Of course, audacious goals require audacious resources.  The space program — to the consternation of many social justice warriors — required vast sums of money.  For ministry leaders, an audacious goal will mean budget decisions and the allocation of precious staffing resources and volunteer bandwidth, but the hard conversations involved in reallocating resources (financial and human) keep us from meandering along with the same-old-same-old plans year after year.  They are clarifying debates, and if they lead to conversation, prayer, research, and experimentation, then in most settings these processes will have value in and of themselves.

In retrospect, of course, looking back at the space program, beyond the rah-rah value of American flags on the moon and the grand narrative of human accomplishment, the technology of making the thing happen required solutions so transformative that the spin-offs have had dramatic, far-reaching impacts.  The Internet, anyone?

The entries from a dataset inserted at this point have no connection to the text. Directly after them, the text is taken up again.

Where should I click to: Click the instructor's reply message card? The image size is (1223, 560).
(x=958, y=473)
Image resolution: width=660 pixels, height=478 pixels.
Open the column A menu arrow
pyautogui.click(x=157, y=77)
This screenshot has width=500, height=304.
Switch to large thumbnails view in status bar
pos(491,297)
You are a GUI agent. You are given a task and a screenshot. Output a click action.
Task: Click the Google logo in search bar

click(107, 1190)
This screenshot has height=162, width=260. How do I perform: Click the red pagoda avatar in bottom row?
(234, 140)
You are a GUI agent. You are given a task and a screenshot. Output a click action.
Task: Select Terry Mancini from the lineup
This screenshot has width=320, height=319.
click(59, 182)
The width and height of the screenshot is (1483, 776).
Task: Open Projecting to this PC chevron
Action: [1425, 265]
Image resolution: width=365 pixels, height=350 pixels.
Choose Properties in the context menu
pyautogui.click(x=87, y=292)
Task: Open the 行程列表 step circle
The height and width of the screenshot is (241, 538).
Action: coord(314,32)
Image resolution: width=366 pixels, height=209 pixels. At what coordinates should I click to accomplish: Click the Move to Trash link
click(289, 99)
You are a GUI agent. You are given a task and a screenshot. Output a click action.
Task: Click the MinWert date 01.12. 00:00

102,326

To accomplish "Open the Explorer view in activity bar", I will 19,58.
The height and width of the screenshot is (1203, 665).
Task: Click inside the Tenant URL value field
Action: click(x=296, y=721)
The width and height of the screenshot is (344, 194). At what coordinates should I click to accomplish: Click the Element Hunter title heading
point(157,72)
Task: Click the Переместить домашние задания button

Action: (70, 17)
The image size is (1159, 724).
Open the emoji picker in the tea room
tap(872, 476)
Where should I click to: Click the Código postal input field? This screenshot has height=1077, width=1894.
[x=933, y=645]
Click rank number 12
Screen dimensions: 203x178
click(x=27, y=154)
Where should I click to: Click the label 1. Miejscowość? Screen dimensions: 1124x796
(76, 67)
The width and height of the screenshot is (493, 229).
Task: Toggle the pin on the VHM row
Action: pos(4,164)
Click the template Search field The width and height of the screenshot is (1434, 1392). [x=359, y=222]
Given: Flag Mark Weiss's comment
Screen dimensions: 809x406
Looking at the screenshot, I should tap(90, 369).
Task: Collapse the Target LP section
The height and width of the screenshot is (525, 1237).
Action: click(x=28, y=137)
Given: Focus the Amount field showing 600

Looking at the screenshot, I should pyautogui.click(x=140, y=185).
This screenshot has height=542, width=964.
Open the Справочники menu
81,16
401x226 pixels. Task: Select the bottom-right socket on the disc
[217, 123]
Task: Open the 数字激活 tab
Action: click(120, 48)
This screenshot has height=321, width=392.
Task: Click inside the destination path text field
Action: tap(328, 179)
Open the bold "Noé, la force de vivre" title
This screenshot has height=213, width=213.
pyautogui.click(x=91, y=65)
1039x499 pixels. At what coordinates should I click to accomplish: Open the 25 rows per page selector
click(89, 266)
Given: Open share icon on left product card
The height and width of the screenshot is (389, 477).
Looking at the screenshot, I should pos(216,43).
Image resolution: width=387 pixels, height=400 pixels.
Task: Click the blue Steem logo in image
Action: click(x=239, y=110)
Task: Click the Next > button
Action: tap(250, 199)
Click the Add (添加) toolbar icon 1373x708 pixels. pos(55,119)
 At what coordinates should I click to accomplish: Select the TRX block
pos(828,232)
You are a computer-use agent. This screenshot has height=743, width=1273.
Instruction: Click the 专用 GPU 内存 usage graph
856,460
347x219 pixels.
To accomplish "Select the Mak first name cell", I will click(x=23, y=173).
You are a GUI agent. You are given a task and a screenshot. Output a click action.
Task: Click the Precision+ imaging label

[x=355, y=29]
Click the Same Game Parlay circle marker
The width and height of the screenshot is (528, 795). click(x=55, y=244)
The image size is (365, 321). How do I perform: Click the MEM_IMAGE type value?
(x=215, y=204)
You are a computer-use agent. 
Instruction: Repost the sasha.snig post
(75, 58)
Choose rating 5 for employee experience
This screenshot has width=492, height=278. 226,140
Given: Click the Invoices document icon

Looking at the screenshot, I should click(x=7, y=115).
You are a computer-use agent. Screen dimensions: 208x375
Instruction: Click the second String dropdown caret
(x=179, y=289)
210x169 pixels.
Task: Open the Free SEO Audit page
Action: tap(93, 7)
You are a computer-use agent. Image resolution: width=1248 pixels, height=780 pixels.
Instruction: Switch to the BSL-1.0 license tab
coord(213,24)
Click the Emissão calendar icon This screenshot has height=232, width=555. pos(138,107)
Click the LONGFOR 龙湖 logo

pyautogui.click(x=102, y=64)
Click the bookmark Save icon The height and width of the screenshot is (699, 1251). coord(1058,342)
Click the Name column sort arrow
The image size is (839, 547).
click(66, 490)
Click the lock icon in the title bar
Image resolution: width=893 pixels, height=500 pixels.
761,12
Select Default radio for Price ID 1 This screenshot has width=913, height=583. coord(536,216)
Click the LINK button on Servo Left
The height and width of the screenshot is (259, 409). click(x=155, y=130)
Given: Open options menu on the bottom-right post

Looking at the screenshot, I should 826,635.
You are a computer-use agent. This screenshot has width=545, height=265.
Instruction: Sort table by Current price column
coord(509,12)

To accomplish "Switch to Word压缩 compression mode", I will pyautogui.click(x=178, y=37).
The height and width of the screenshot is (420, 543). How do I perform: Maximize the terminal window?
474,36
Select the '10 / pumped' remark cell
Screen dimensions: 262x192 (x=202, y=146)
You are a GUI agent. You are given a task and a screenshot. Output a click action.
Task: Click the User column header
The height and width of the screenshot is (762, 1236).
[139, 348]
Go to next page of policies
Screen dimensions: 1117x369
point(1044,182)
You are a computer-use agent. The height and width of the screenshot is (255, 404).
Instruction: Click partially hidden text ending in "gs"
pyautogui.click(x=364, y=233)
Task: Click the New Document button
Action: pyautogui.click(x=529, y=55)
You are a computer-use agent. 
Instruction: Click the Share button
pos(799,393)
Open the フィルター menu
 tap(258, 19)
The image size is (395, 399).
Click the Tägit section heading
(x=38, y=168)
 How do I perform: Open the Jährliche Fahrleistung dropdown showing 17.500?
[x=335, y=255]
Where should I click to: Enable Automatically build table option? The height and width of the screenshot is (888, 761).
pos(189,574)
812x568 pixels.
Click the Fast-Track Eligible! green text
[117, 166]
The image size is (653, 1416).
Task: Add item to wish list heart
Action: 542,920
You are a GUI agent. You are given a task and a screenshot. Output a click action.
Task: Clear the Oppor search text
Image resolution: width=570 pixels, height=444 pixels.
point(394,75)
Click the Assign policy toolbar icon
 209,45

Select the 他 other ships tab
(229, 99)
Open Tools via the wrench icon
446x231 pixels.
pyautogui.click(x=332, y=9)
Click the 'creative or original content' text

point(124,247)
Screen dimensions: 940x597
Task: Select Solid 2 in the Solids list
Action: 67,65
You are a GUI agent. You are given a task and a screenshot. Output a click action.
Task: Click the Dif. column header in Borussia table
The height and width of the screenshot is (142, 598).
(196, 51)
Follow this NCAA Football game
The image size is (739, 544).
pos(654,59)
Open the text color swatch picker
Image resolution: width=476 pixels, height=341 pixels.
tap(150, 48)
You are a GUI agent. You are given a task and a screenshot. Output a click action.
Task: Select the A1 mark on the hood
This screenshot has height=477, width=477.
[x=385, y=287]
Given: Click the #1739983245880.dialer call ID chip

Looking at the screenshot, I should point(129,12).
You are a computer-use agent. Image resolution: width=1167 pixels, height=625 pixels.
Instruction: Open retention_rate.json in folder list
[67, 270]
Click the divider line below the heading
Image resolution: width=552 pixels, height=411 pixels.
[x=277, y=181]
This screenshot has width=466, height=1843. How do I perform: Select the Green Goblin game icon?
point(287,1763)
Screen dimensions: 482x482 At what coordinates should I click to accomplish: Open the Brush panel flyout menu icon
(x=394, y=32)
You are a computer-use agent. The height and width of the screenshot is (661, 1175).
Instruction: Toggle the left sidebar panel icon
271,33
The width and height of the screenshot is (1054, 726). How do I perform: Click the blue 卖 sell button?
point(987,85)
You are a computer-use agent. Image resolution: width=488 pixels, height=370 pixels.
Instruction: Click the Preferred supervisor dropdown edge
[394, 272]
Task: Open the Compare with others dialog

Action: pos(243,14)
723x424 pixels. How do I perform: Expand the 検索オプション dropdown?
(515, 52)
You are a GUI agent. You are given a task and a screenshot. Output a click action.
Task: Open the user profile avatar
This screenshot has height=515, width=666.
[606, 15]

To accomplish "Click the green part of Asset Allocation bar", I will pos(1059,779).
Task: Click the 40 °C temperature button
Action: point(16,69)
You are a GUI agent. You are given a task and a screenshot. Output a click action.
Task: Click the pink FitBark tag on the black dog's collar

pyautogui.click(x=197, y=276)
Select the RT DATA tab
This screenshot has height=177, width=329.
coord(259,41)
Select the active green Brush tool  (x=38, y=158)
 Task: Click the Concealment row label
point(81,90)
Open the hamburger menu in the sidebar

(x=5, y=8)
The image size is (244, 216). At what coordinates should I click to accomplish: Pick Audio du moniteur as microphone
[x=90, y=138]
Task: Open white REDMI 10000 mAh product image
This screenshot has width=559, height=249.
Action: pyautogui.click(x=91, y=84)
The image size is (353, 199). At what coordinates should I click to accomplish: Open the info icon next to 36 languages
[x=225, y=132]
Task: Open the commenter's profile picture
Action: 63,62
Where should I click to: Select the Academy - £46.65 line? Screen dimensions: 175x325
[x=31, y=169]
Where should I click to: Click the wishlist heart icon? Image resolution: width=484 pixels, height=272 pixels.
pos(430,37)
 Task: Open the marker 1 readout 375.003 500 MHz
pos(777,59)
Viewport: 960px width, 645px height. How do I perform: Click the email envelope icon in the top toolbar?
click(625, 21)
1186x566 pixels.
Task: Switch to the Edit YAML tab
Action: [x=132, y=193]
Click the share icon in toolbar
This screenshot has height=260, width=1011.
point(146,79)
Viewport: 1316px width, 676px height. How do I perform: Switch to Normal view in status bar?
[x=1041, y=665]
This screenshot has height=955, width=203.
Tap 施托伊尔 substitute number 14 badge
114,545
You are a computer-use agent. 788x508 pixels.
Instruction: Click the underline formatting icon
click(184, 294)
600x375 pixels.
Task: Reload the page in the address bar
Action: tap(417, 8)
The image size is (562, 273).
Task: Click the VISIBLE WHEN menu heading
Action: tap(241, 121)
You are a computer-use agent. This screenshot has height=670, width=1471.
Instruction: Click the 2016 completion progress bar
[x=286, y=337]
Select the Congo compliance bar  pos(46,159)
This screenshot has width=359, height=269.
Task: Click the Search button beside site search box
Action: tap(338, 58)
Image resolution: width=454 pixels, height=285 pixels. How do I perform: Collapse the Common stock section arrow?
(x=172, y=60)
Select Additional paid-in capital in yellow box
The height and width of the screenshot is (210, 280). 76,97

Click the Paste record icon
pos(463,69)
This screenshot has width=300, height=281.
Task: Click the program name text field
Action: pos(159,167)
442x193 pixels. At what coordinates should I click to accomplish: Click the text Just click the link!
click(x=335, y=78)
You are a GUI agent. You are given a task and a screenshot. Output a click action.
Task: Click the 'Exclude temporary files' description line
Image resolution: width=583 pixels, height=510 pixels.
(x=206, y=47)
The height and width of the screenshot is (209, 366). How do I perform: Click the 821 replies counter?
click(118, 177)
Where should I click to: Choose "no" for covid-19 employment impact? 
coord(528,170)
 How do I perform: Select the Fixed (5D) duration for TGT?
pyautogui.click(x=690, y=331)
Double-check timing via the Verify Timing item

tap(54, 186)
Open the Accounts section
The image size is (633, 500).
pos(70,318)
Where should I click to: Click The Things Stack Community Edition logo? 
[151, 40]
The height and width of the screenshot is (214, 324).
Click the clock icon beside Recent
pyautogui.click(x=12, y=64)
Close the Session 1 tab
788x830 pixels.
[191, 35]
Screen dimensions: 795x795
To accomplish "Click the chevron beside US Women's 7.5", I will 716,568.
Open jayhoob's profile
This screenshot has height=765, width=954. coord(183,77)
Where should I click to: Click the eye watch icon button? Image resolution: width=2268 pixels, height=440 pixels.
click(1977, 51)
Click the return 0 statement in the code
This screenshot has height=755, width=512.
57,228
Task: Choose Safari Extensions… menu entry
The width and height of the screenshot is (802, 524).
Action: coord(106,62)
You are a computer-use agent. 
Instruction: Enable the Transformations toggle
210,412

Similarly, for ministry, audacious goals not only result in the achievement of the goal itself.  Their pursuit can result in all manner of spin-offs that produce positive, unanticipated outcomes:

  • They require us to bring forth our best efforts.
  • They require us to work together in new ways.
  • They require us to have clarity about who we are and what we’re trying to accomplish.
  • They require us to get out of our comfort zones and dream bigger than we might have otherwise.
  • They require accountability to publicly-stated objectives.

That’s all good stuff.

One of the other interesting articles I came across this week (of the dozens of retrospective articles and documentaries) was from National Public Radio: an article about how Smithsonian curators have worked to preserve Neil Amrstrong’s space suit — the one in which he took that first, historic step.  It required four years and $700,000!  They want to keep it in stellar condition for future generations to gaze upon, reflect and dream (the lower legs are still coated in moon dust — how cool is that?)

For local congregations, however, this could be an all-too-uncomfortable metaphor.  Particularly in long-established congregations that are now struggling with ministry drift and declining attendance, how much of our resources are directed towards preserving the hallowed past versus dreaming big about the future?  Are we trying to protect history in airtight, climate-controlled cases so people can admire it (but not so much touch it) or directing our efforts towards audacious goals that look to the skies?